■ Text to read:

◆ ◆ ◆ ◆ ◆

EXHIBIT B
Stock Option Agreement, February 14, 1996 - Chu
50,000 Shares Exercise Price: $5.00
------------- ---------------------
STOCK OPTION AGREEMENT
THIS STOCK OPTION AGREEMENT (the "Agreement") made this 14th day of February
1996, between INDUSTRIAL SERVICES OF AMERICA, INC., herein referred to as the
"Corporation", being incorpporated under the laws of the State of Forida,
mmaintaining its principal place of business at 0000 Xxxxx Xxxx, Xxxxxxxxxx,
Xxxxxxxx 00000, and Xxxxxx X. Xxx, herein referred to as "Consultant", of
Corporate Builders, L.P. of Xxxxx Tower, 000 Xxxxx Xxxxxx, 00xx Xxxxx, Xxx
Xxxx, XX 00000.
WITNESSETH:
WHEREAS, the variety of services rendered by Consultant, including general
business, management and business opportunity evaluation, represents an
important and valuable aid to the conduct of the Corporation's business
enterprise, and as such Corporation deems it to be in the best interests of
the Corporation to secure the services of Consultant; and
WHEREAS, the Corporation desires to enter into this Option Agreement with the
Consultant containing the terms and conditions hereinafter set forth, and to
grant to Consultant an option to purchase shares of the Common Stock of the
Corporation.

◆ ◆ ◆ ◆ ◆

■ What this exercise asks:
#1 Copy out the lines of the records from the one containing "How do I perform: Select the street" up to and including the one containing "click(9, 310)".
#2 Write the next part of the stock option agreement, picking up after its final sentence.

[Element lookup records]
◆ ◆ ◆ ◆ ◆

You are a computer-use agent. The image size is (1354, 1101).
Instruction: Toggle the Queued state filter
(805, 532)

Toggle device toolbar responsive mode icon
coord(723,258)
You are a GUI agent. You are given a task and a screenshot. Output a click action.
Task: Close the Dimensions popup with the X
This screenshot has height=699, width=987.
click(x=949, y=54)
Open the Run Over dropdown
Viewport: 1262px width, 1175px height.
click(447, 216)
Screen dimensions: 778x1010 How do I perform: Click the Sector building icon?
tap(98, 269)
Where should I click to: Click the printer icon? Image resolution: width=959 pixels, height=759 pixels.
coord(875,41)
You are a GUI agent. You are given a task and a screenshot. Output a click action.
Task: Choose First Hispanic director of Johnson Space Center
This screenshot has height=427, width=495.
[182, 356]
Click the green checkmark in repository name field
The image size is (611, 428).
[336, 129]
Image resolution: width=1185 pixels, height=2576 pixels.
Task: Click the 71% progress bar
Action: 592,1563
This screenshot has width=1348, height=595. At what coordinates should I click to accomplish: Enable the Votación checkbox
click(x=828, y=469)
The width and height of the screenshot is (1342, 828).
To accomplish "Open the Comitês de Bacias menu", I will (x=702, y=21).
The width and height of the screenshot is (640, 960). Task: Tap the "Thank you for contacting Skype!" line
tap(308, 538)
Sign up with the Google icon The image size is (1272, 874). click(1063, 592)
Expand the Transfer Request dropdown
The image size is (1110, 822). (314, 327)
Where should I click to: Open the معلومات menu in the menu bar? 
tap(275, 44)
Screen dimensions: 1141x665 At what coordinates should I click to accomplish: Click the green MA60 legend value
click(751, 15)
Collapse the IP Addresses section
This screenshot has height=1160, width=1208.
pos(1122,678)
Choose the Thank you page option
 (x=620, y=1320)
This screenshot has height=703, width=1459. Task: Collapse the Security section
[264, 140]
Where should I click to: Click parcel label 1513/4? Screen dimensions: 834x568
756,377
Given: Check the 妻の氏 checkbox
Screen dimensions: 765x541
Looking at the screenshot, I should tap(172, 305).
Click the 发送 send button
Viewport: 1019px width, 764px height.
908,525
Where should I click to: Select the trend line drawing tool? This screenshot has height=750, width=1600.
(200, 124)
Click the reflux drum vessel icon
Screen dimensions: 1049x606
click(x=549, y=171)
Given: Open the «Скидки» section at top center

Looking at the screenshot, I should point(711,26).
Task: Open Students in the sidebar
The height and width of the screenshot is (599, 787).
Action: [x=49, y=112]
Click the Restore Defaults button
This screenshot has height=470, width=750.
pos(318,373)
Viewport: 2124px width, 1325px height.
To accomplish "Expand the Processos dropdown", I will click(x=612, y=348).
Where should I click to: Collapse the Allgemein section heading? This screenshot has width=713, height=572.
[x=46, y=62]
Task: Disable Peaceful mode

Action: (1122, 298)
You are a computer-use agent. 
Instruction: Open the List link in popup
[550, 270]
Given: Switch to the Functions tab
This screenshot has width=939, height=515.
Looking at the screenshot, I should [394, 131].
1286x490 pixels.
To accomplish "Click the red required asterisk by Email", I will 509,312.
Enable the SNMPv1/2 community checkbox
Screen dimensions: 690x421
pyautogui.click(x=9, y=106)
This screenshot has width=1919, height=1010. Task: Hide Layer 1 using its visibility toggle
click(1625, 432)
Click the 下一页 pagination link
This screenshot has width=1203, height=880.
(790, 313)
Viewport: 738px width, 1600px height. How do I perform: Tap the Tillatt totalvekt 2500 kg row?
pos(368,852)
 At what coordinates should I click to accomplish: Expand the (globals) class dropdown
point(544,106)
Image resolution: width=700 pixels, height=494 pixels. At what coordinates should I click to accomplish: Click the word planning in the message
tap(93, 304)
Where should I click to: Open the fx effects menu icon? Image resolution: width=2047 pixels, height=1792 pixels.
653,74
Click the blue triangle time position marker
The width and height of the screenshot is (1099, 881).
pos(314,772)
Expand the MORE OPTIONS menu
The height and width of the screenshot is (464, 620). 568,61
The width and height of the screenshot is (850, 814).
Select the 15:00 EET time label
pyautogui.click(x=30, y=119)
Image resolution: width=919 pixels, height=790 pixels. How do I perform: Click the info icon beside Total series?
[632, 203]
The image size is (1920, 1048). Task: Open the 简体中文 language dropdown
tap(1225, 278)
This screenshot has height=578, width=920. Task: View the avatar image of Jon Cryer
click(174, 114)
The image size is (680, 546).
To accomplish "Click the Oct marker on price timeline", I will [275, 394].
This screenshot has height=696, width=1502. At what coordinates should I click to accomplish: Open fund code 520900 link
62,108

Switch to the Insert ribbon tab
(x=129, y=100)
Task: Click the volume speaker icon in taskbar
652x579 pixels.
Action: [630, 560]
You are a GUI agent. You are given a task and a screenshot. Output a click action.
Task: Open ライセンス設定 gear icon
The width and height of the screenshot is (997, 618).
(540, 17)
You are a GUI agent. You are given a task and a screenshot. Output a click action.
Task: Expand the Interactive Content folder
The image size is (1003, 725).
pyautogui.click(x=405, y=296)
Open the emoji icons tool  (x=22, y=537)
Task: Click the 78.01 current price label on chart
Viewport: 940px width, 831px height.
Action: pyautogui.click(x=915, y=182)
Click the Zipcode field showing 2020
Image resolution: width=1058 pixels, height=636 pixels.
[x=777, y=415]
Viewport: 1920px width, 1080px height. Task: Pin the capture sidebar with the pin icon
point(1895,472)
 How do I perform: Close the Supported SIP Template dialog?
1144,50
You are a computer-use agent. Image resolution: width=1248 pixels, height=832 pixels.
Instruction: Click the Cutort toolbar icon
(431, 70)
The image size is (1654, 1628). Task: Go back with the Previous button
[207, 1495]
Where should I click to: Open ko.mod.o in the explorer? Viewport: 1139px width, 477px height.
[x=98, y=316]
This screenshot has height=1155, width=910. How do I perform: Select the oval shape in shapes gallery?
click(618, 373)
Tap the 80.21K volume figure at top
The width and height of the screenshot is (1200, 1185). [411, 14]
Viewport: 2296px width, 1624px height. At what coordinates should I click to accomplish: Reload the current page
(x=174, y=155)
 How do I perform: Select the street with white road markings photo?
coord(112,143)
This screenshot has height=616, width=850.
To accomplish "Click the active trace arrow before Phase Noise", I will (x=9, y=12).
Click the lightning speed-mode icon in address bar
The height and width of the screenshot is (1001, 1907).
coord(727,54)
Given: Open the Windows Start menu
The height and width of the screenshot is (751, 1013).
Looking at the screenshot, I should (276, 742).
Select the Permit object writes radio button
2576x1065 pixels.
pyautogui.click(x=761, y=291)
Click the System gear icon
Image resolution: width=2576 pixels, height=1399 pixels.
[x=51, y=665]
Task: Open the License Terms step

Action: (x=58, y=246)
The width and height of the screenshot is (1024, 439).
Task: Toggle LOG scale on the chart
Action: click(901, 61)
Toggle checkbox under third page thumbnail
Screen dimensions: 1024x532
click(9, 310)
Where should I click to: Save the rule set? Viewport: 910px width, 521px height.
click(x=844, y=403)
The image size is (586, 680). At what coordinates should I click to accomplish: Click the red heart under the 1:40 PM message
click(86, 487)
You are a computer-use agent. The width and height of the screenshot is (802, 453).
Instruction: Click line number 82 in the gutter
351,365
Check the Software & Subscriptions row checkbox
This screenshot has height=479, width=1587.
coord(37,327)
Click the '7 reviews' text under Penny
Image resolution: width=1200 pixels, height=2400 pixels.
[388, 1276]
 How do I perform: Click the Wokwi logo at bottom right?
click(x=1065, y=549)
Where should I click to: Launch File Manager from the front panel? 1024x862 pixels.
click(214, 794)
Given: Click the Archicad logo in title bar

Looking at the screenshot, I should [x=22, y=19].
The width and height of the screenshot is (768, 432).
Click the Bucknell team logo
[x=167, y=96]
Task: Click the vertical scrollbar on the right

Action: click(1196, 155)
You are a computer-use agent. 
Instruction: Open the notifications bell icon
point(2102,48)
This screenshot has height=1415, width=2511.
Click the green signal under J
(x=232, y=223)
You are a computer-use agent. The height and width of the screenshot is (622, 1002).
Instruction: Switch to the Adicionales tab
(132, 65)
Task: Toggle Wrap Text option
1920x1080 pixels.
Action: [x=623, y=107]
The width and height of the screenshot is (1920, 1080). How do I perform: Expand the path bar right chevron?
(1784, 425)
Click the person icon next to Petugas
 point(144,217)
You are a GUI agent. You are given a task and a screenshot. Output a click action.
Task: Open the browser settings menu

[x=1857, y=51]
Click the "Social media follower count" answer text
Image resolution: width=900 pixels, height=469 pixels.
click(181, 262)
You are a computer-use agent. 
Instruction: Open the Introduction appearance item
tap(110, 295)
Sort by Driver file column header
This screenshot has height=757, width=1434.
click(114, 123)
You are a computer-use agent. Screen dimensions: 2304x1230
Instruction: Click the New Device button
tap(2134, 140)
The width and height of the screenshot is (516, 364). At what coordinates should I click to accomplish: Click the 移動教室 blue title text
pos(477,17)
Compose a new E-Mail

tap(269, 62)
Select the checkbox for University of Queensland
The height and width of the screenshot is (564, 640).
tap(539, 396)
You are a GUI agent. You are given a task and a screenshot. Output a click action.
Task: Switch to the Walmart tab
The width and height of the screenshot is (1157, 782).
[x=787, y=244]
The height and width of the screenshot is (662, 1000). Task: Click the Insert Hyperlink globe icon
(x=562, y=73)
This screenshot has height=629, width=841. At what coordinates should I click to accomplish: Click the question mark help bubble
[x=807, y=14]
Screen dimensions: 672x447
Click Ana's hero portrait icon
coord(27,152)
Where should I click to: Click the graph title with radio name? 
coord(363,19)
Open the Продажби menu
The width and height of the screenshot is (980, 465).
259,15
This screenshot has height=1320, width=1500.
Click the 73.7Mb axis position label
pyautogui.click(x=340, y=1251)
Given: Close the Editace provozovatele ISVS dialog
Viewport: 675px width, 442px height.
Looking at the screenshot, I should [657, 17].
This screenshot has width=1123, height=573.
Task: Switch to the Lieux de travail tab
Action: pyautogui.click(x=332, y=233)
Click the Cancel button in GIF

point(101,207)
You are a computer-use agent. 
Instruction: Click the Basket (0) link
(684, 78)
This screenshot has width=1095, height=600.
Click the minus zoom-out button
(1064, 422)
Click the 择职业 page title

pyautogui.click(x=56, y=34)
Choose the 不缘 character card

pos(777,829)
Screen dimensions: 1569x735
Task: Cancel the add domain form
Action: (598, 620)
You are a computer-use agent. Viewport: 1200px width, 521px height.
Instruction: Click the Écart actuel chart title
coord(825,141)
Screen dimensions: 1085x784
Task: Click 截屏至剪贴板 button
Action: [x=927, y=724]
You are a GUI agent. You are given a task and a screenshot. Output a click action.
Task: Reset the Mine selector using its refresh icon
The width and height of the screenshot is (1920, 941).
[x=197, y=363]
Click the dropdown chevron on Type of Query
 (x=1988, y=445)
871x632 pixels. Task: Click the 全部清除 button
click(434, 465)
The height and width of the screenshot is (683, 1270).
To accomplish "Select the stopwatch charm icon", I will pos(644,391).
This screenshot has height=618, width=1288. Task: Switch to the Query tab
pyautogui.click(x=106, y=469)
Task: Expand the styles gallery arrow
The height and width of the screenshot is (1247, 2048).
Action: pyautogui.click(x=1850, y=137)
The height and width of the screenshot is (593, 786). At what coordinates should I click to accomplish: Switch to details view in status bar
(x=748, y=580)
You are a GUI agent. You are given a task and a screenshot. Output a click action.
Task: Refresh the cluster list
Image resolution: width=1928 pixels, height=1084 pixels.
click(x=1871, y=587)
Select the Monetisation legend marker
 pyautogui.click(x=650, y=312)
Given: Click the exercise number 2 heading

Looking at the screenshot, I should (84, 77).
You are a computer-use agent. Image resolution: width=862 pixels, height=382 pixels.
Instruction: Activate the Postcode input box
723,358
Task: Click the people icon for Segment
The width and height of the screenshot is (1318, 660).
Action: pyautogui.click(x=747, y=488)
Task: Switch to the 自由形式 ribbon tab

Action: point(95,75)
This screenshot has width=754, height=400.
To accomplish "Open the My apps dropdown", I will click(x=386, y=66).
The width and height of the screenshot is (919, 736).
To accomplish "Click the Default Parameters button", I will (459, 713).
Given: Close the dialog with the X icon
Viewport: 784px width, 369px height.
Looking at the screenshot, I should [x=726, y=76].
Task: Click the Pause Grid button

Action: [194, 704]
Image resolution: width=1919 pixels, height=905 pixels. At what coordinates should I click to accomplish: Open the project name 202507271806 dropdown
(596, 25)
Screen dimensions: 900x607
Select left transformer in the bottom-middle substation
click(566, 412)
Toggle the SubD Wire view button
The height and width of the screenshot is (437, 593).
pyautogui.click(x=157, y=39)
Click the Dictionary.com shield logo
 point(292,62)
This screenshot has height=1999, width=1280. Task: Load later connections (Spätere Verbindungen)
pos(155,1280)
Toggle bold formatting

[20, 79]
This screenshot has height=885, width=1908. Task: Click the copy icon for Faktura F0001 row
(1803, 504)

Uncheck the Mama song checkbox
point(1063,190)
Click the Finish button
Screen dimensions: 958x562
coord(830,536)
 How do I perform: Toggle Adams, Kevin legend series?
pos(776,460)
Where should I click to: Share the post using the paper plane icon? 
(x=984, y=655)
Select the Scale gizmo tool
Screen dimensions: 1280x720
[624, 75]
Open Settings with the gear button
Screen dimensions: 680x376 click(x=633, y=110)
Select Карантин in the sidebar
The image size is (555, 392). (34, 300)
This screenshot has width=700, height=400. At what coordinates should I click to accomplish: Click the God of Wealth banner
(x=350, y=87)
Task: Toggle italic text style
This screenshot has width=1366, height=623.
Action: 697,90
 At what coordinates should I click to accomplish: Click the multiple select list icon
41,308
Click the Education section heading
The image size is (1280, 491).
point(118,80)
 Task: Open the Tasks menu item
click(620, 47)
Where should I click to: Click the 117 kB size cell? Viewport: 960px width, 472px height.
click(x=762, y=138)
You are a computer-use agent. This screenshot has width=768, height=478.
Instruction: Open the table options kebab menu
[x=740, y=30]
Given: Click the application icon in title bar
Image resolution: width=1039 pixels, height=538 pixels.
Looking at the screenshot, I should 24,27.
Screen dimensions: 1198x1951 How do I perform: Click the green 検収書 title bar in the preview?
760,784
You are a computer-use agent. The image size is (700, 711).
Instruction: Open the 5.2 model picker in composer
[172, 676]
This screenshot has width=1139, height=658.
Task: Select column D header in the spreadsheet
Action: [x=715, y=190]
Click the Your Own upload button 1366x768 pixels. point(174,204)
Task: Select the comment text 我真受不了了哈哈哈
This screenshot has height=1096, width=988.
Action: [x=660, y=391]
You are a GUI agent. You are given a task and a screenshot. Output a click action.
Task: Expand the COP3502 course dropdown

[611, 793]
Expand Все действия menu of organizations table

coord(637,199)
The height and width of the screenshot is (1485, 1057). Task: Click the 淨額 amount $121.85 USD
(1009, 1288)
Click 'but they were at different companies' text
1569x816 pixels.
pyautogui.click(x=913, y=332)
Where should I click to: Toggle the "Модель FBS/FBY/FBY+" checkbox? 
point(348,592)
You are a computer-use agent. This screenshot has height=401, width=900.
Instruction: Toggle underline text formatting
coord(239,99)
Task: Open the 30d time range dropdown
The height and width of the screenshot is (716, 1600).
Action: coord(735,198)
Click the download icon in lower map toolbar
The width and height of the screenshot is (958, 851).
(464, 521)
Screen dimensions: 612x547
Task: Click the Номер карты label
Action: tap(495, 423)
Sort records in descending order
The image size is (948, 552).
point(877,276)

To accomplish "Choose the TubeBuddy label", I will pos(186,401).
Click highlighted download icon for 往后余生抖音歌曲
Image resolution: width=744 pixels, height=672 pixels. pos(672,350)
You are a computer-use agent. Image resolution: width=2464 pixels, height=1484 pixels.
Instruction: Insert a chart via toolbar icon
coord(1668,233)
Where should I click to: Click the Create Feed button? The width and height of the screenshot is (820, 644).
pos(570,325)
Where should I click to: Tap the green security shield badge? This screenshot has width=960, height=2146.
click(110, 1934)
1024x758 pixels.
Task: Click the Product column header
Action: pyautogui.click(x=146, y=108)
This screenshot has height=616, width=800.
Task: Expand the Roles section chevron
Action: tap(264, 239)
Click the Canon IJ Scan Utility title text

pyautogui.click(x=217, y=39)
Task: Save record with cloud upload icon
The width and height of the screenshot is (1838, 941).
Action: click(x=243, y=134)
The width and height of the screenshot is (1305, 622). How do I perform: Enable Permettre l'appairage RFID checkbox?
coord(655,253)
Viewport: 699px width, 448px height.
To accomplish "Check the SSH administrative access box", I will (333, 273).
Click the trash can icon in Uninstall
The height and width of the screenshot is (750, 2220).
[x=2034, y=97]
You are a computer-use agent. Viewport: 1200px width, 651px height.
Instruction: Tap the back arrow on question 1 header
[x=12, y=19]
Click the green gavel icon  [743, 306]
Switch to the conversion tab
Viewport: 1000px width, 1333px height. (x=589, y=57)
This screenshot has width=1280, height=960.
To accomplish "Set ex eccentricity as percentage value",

◆ ◆ ◆ ◆ ◆

■ Expected results:
#1
 How do I perform: Select the street with white road markings photo?
coord(112,143)
This screenshot has height=616, width=850.
To accomplish "Click the active trace arrow before Phase Noise", I will (x=9, y=12).
Click the lightning speed-mode icon in address bar
The height and width of the screenshot is (1001, 1907).
coord(727,54)
Given: Open the Windows Start menu
The height and width of the screenshot is (751, 1013).
Looking at the screenshot, I should (276, 742).
Select the Permit object writes radio button
2576x1065 pixels.
pyautogui.click(x=761, y=291)
Click the System gear icon
Image resolution: width=2576 pixels, height=1399 pixels.
[x=51, y=665]
Task: Open the License Terms step

Action: (x=58, y=246)
The width and height of the screenshot is (1024, 439).
Task: Toggle LOG scale on the chart
Action: click(901, 61)
Toggle checkbox under third page thumbnail
Screen dimensions: 1024x532
click(9, 310)

#2
NOW, THEREFORE, in consideration of the promises and mutual agreements of the
parties herein contained, and for other good and valuable consideration, the
parties agree as follows:
1. GRANT OF OPTION. In consideration of the foregoing, the
Corporation hereby grants and issues to Consultant (or his estate) the right
at his option (hereinafter referred to as the "Option") to purchase up to an
aggregate of 50,000 Shares of Common Stock ($.01 par value) of the Corporation
at a price of $5.00 per share all of which Option shall be exercisable, in
whole or in part at any time until December 31, 1997(the "Expiration Date").
1.1 ANTI-DILUTION PROVISION. The number of shares underlying the
option shall be proportionately increased in the event that the Corporation
causes to be issued additional Shares in the form of a stock dividend, stock
splits, option exercise at less than book value, or other such
reclassification; or conversely, proportionately decreased in the event of a
reverse split or reclassification. In the event that stockholders of the
Corporation are granted the right to purchase additional shares from the
proceeds of a cash dividend by the Corporation, such event shall be treated as
a stock dividend as relates to the Option.
1
2. METHOD OF EXERCISING OPTION. The Option may be exercised, in
whole, or in part at any time prior to 3:00 p.m. Louisville, Kentucky Time on
the Expiration Date, by giving written notice to the Corporation to that
effect. The Option evidenced hereby shall be exercisable by the delivery to
and receipt by the Corporation of (a) this original Option Agreement (b) a
written Notice of Election to Exercise specifying the number of Shares to be
purchased in not less than one thousand (1,000) share denominations. If the
Notice of Exercise is for less than the total of 50,000 Shares, and the time
for exercise has not expired, the Corporation shall provide the Consultant
with a new or revised Option Agreement for the balance of the Shares then
remaining unexercised, upon the same terms and conditions as stated herein.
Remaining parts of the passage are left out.